YOUR GOAL :: Copy the records below word for word, starting at their first line and ending at the line containing "pyautogui.click(x=391, y=338)", with both of those lines included.
══ DATA SHOWN
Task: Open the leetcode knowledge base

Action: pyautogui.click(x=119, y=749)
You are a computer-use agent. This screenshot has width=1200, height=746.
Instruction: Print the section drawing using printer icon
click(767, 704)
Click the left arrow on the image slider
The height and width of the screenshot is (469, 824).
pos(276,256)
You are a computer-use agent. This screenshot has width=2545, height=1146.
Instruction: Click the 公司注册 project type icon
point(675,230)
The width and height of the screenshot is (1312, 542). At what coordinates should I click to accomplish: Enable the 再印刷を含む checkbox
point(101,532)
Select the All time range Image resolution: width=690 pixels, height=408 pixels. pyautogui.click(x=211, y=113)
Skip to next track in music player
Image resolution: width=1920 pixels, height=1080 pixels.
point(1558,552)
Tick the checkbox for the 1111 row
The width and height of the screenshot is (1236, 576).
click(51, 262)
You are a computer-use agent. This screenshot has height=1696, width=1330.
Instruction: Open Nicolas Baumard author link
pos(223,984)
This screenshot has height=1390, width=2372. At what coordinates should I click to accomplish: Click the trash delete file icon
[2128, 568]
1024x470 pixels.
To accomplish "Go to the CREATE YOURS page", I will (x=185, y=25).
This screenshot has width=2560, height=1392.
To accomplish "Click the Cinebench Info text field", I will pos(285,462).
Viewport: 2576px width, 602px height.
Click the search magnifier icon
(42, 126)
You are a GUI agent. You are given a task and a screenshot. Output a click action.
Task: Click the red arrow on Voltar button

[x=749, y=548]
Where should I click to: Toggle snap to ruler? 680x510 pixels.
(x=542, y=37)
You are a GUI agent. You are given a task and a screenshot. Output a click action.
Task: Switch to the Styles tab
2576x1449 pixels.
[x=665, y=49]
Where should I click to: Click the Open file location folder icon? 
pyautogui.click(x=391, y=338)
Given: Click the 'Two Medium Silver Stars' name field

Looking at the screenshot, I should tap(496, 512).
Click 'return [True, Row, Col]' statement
════
TASK RESULT ::
Task: Open the leetcode knowledge base

Action: pyautogui.click(x=119, y=749)
You are a computer-use agent. This screenshot has width=1200, height=746.
Instruction: Print the section drawing using printer icon
click(767, 704)
Click the left arrow on the image slider
The height and width of the screenshot is (469, 824).
pos(276,256)
You are a computer-use agent. This screenshot has width=2545, height=1146.
Instruction: Click the 公司注册 project type icon
point(675,230)
The width and height of the screenshot is (1312, 542). At what coordinates should I click to accomplish: Enable the 再印刷を含む checkbox
point(101,532)
Select the All time range Image resolution: width=690 pixels, height=408 pixels. pyautogui.click(x=211, y=113)
Skip to next track in music player
Image resolution: width=1920 pixels, height=1080 pixels.
point(1558,552)
Tick the checkbox for the 1111 row
The width and height of the screenshot is (1236, 576).
click(51, 262)
You are a computer-use agent. This screenshot has height=1696, width=1330.
Instruction: Open Nicolas Baumard author link
pos(223,984)
This screenshot has height=1390, width=2372. At what coordinates should I click to accomplish: Click the trash delete file icon
[2128, 568]
1024x470 pixels.
To accomplish "Go to the CREATE YOURS page", I will (x=185, y=25).
This screenshot has width=2560, height=1392.
To accomplish "Click the Cinebench Info text field", I will pos(285,462).
Viewport: 2576px width, 602px height.
Click the search magnifier icon
(42, 126)
You are a GUI agent. You are given a task and a screenshot. Output a click action.
Task: Click the red arrow on Voltar button

[x=749, y=548]
Where should I click to: Toggle snap to ruler? 680x510 pixels.
(x=542, y=37)
You are a GUI agent. You are given a task and a screenshot. Output a click action.
Task: Switch to the Styles tab
2576x1449 pixels.
[x=665, y=49]
Where should I click to: Click the Open file location folder icon? 
pyautogui.click(x=391, y=338)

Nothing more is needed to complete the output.